Mandatory Conditions for Utilizing the 10f-3 Exemption

Relying on the Rule 10f-3 exemption requires satisfying several strict conditions designed to ensure the purchase is fair and non-abusive. These requirements neutralize potential conflicts of interest by structuring the transaction as arm’s-length. The fund must adhere to limitations regarding pricing, the type of offering, and the quantity purchased.

Conditions for Reliance

The purchase price cannot exceed the price paid by other public investors in the offering.
The offering must be a “firm commitment” underwriting, where underwriters are obligated to purchase all offered securities.
The fund, along with any other fund advised by the same investment adviser, cannot purchase more than 25% of the principal amount of the offering.
The fund must purchase the securities from an underwriter that is not the fund’s affiliated underwriter.
The purchase decision must be made without regard to the affiliated entity’s participation in the syndicate.

Securities That Qualify for Purchase Under the Rule

Rule 10f-3 only applies to specific types of securities that are generally considered less susceptible to manipulation, providing an inherent safeguard against potential misuse. Eligible securities include those registered under the Securities Act of 1933 and offered to the public, such as common stock, preferred stock, and corporate debt.

Eligible Securities

Unregistered securities sold in an Eligible Rule 144A Offering to qualified institutional buyers.
Debt instruments, including U.S. government securities.
Eligible municipal securities.

For municipal securities, the issuer or entity providing the revenue stream must have been in continuous operation for at least three years. If the issuer has been operating for less than three years, the securities must carry a minimal credit risk.

Board Oversight and Compliance Requirements

Effective governance and rigorous oversight are necessary for the fund to rely on the Rule 10f-3 exemption. The fund’s board of directors must formally adopt written procedures to ensure compliance with all conditions of the rule, detailing internal controls and processes for executing transactions.

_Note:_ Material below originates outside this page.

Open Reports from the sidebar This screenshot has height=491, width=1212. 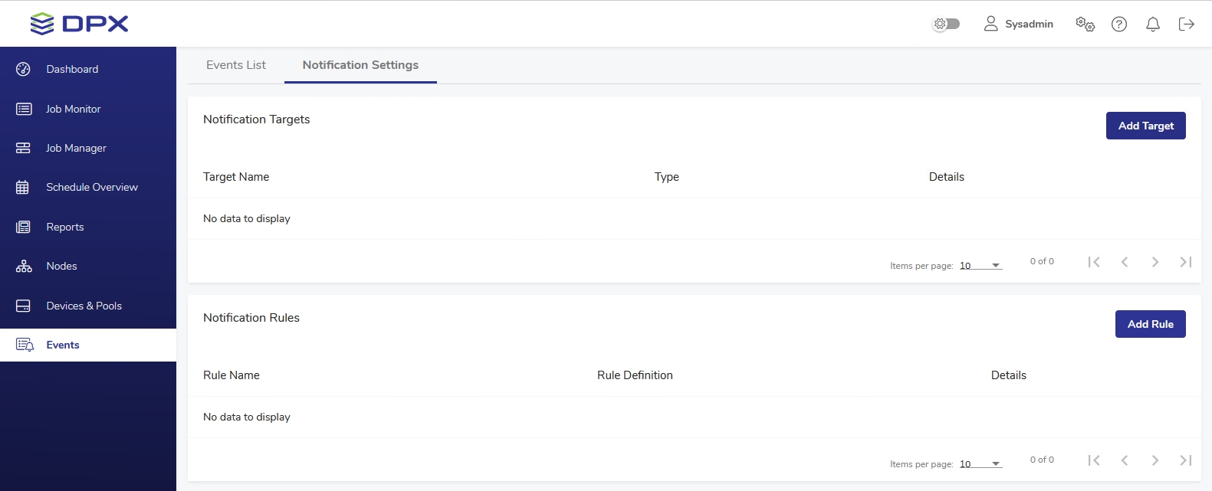pyautogui.click(x=65, y=227)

The board, particularly the majority of independent directors, must review these adopted procedures annually to confirm their effectiveness. Furthermore, the board must review all transactions conducted under the rule at least quarterly to verify compliance with the established procedures. This continuous review and the mandate to preserve transaction records for a minimum of six years facilitate regulatory examination by the Securities and Exchange Commission.